To solve this problem, one would typically use the Pythagorean theorem to establish a relationship between the sides of the right-angled triangle. Crucially, the problem involves "rates of change" (e.g., "rate of 0.6 ft/sec" and "How fast is the boat approaching"). These phrases indicate that the problem requires understanding how quantities that are related geometrically change over time, which is a concept covered in calculus, specifically in a topic called "related rates."

**step3** Evaluating the problem against elementary school curriculum

The instructions explicitly state that solutions must adhere to Common Core standards from grade K to grade 5 and avoid methods beyond elementary school level, such as using algebraic equations to solve problems involving unknown variables that change over time, or calculus. Elementary school mathematics primarily focuses on foundational concepts like arithmetic operations, place value, fractions, and basic geometry (identifying shapes, measuring length, area, and perimeter). The advanced mathematical concepts of derivatives and related rates, which are essential for solving problems of this nature, are not part of the elementary school curriculum. They are typically introduced in high school or college-level calculus courses.

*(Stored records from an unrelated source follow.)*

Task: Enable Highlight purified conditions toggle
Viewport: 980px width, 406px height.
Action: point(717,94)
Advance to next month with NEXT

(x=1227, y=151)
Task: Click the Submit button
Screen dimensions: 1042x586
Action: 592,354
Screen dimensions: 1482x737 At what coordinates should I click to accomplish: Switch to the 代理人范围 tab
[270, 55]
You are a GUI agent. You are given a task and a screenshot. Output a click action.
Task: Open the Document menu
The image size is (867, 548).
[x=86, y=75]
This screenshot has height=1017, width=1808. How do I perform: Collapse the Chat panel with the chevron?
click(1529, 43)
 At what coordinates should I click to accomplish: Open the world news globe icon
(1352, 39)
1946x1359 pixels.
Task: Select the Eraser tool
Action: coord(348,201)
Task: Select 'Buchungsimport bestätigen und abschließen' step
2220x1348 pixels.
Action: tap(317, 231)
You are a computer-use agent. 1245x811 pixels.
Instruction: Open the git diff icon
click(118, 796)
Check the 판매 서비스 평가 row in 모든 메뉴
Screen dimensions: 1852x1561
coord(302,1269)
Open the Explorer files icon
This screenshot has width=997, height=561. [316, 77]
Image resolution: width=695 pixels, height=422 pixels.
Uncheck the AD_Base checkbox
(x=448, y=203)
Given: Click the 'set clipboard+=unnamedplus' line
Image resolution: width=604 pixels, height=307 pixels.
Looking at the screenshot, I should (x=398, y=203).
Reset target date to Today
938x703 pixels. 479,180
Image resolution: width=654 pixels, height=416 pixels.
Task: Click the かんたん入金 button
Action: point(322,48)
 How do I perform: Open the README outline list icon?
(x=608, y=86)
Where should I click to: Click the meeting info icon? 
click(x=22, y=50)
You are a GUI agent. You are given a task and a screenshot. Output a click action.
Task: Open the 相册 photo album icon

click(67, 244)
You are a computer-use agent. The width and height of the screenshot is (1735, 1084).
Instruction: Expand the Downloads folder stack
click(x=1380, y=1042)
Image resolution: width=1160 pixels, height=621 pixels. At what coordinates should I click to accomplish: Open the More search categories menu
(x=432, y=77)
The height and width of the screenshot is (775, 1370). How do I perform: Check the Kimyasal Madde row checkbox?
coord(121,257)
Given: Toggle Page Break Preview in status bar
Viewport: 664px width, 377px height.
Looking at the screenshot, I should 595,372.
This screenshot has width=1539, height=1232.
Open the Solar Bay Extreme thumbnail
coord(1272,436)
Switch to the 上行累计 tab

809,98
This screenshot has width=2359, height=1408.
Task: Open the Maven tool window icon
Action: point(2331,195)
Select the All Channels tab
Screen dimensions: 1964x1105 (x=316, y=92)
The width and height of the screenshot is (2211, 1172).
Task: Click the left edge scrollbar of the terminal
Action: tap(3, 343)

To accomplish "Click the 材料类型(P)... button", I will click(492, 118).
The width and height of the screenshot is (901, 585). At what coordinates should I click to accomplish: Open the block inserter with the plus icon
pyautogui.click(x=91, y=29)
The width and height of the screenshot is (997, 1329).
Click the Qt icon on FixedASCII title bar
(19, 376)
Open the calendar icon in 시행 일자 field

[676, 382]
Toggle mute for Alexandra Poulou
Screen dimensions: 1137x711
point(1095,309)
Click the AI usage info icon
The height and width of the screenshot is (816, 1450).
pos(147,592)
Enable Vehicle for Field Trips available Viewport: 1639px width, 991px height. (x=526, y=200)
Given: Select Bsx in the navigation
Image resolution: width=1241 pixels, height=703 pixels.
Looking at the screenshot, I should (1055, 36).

**step4** Conclusion on solvability within constraints

Because this problem requires the use of calculus (specifically, differentiating a geometric relationship with respect to time to find the rates of change) to determine how the speed of the rope affects the speed of the boat, it cannot be solved using only the mathematical methods and concepts taught at the elementary school level (Kindergarten through Grade 5) as per the given constraints. Therefore, I am unable to provide a step-by-step solution that adheres to the specified K-5 curriculum limitations.